• **Exercise instructions**
• 1. In the article on breaking up the big banks, condense the paragraph beginning "While polls show that Democrats" into a shorter version that keeps its main facts.
• 2. Continue the article on breaking up the big banks from the point where it stops.

>> Begin Document

Breaking Up the “Too Big to Fail” Banks: Only a Small Percentage of Americans are opposed to Breaking Up the Big Banks
50% In Favor of Directly Breaking Them Up … Many More In Favor of Stopping Artificial Support and Letting them Shrink On Their Own
A new Huffington Post/YouGov poll finds:
Sixty-one percent of respondents said that banks and other financial institutions have become too large and powerful ….
A Rasmussen poll conducted last month found that:
A new Rasmussen Reports national telephone survey shows that 50% of U.S. Adults favor a plan to break up the 12 megabanks, which currently control about 69% of the banking industry. Twenty-three percent (23%) oppose breaking up the largest banks, while another 27% are undecided.
While polls show that Democrats favor breaking up the big banks more than Republicans, many Republicans point out that the big banks would fail on their own if the government stopped bailing them out. Indeed, a Harris poll from last year shows that 87% of Republicans are against bank bailouts. In other words, the percentage of Americans who favor breaking up the big banks – either directly through government intervention or indirectly by pulling the plug on their taxpayer life support – is probably more like 90-99%.
The 27% of Americans who don’t yet have enough information to decide whether they are for directly breaking up the big banks may want to note that the following top economists and financial experts believe that the economy cannot recover unless the big, insolvent banks are broken up in an orderly fashion:
- Current chairman of the Federal Reserve, Ben Bernanke
- Former chairman of the Federal Reserve, Alan Greenspan
- Former chairman of the Federal Reserve, Paul Volcker
- Former Secretary of Labor Robert Reich
- Current Vice Chair and director of the Federal Deposit Insurance Corporation – and former 20-year President of the Federal Reserve Bank of Kansas City – Thomas Hoenig (and see this)
- Chief Stability Officer at the Bank of England, Andrew Haldane (and see this and this)
- Nobel prize-winning economist, Joseph Stiglitz
- Nobel prize-winning economist, Ed Prescott
- Nobel prize-winning economist, Paul Krugman
- Former Federal Reserve Bank of New York economist and Salomon Brothers vice chairman, Henry Kaufman
- Dean and professor of finance and economics at Columbia Business School, and chairman of the Council of Economic Advisers under President George W. Bush, R. Glenn Hubbard
- Former chief economist for the International Monetary Fund, Simon Johnson (and see this)
- President of the Federal Reserve Bank of Dallas, Richard Fisher (and see this)
- President of the Federal Reserve Bank of St. Louis, Thomas Bullard
- Deputy Treasury Secretary, Neal S. Wolin
- The Congressional panel overseeing the bailout (and see this)
- The former head of the FDIC, Sheila Bair
- The head of the Bank of England, Mervyn King
- The Bank of International Settlements (the “Central Banks’ Central Bank”)

>> End Document
>> Begin Listed records

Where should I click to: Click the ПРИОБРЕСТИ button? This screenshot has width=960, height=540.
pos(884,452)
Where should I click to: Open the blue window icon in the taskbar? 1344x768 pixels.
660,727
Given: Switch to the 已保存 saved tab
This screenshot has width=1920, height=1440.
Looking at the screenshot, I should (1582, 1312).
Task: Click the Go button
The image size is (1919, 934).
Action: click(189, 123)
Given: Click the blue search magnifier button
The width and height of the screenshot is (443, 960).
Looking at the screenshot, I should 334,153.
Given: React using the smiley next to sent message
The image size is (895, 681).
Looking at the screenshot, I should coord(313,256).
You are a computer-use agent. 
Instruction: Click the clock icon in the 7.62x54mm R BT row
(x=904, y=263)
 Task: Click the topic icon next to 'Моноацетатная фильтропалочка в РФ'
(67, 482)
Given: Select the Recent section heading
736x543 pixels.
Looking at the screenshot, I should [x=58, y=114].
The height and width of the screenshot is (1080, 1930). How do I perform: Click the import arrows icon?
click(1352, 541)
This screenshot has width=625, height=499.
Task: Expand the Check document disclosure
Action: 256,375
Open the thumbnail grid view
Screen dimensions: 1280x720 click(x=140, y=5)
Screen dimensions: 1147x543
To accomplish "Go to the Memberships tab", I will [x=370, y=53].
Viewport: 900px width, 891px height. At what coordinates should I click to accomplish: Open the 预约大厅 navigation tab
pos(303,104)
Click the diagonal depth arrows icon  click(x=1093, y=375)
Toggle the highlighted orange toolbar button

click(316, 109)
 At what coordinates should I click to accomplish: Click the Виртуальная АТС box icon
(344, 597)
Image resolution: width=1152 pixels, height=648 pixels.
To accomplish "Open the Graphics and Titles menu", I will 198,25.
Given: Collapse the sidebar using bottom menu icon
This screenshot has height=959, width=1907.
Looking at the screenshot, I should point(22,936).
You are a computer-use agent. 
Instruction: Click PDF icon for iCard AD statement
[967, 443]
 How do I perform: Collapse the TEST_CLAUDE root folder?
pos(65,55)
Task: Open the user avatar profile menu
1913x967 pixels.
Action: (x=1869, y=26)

>> End Listed records

• **Expected results**
• 1. Democrats back breaking up the big banks more than Republicans do, but many Republicans note that these banks would fail on their own without government bailouts. A Harris poll from last year found that 87% of Republicans oppose bank bailouts. Counting both direct breakup and ending taxpayer support, the share of Americans who favor breaking up the big banks is probably 90–99%.

• 2.
- The leading monetary economist and co-author with Milton Friedman of the leading treatise on the Great Depression, Anna Schwartz
- Economics professor and senior regulator during the S & L crisis, William K. Black
- Leading British economist, John Kay
- Economics professor, Nouriel Roubini
- Economist, Marc Faber
- Professor of entrepreneurship and finance at the Chicago Booth School of Business, Luigi Zingales
- Economics professor, Thomas F. Cooley
- Economist Dean Baker
- Economist Arnold Kling
- Chairman of the Commons Treasury, John McFall
- The Director of Research at the Federal Reserve Bank of Dallas, Harvey Rosenblum
- Director, Max Planck Institute for Research on Collective Goods, Bonn, and Professor of Economics, University of Bonn, Martin Hellwig
And the head of the New York Federal Reserve Bank – and former Goldman Sachs chief economist – William Dudley says that we should not tolerate a financial system in which certain financial institutions are deemed to be too big to fail.
Federal Reserve Board governor Daniel Tarullo also backs a cap on the size of banks, and Former Treasury secretary under Reagan and George H.W. Bush, Nicolas Brady, says that we need to put a cap on leverage.
The undecideds may also want to note that many top bankers are themselves calling for a break up, including:
- Former Citi CEO Sandy Weill
- Former Citi CEO John Reed
- Former Citi chairman Richard Parsons
- Former Merrill Lynch chairman and CEO David Komansky
- Former Morgan Stanley CEO Philip Purcell
- Former managing director of Goldman Sachs – and head of the international analytics group at Bear Stearns in London- Nomi Prins
- Numerous other bankers within the mega-banks (see this, for example)
- Founder and chairman of Signature Bank, Scott Shay
- Former Natwest and Schroders investment banker, Philip Augar
- The President of the Independent Community Bankers of America, Camden Fine
Click here for background on why so many top bankers, economists, financial experts and politicians say that the big banks should be broken up.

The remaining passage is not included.